WHAT THE TASK ASKS.
Copy out each line of the entries where the word "cell" is present.

DATASET EXCERPTS.
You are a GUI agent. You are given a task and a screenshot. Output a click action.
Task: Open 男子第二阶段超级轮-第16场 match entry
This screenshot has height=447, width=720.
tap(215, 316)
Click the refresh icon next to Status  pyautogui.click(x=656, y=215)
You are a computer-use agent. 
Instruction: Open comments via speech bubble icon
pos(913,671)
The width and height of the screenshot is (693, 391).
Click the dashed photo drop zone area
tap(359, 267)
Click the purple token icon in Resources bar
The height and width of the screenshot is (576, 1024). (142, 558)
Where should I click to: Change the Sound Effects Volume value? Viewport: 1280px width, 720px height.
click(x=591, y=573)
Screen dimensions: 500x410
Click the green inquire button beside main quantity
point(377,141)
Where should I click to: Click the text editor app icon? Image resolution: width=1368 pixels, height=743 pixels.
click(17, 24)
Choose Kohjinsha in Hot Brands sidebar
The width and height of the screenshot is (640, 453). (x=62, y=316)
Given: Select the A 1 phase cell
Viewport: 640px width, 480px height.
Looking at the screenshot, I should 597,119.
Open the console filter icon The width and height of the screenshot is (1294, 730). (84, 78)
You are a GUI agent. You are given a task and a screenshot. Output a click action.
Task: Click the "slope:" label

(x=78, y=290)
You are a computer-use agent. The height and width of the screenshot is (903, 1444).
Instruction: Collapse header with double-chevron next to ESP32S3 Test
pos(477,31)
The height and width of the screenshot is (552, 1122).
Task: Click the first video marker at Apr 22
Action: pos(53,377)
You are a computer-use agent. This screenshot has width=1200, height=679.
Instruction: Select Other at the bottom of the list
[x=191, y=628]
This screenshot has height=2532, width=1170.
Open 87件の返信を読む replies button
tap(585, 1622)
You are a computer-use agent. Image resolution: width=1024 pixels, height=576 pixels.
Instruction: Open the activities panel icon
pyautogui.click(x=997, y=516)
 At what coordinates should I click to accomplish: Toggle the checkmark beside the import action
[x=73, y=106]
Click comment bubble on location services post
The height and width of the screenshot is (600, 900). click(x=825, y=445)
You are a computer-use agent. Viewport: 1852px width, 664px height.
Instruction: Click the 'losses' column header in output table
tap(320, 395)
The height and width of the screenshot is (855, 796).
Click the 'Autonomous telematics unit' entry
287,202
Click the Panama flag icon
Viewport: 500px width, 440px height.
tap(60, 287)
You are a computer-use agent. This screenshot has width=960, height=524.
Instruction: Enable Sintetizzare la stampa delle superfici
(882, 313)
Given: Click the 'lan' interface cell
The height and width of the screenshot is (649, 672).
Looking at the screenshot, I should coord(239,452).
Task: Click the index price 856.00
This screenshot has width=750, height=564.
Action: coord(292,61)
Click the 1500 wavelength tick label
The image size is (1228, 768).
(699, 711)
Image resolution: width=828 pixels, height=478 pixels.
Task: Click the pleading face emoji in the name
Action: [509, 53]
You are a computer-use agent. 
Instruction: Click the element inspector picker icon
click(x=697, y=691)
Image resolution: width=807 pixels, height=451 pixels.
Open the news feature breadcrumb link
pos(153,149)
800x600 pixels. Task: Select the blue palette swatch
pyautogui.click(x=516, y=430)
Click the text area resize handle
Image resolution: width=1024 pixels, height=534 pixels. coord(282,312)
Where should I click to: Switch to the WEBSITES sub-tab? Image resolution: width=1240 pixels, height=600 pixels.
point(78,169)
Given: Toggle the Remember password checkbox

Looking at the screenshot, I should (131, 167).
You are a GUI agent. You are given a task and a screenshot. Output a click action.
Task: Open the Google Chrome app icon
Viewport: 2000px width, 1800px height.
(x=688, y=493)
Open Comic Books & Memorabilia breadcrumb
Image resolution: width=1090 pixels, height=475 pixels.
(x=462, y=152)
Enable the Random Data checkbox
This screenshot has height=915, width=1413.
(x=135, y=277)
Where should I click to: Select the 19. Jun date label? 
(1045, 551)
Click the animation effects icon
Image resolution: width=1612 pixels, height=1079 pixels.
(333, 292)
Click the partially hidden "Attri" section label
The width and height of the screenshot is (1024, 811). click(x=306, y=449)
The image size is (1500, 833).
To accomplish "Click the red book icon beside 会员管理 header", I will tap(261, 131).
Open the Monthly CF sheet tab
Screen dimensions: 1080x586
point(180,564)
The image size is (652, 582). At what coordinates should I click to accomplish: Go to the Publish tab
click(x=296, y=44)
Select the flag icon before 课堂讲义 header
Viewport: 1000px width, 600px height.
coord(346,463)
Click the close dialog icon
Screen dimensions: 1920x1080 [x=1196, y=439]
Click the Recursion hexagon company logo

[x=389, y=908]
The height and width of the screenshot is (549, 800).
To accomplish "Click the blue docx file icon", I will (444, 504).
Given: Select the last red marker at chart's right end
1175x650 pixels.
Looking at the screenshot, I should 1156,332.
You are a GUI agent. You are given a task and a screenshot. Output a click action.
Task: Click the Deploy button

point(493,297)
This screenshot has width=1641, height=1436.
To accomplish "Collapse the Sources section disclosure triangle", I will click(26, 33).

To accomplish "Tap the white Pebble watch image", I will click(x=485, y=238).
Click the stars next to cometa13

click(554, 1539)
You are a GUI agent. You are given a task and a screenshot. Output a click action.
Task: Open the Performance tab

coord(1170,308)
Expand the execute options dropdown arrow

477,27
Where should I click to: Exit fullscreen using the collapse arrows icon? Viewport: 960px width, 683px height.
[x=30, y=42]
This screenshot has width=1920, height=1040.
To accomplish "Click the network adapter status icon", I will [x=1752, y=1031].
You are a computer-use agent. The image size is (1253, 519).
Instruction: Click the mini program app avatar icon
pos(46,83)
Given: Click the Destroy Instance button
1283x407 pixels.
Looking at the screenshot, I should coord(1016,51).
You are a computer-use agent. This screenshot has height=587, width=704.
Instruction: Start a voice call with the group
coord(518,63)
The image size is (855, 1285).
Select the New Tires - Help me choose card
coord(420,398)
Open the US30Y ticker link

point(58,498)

ANSWER SECTION.
Given: Select the A 1 phase cell
Given: Click the 'lan' interface cell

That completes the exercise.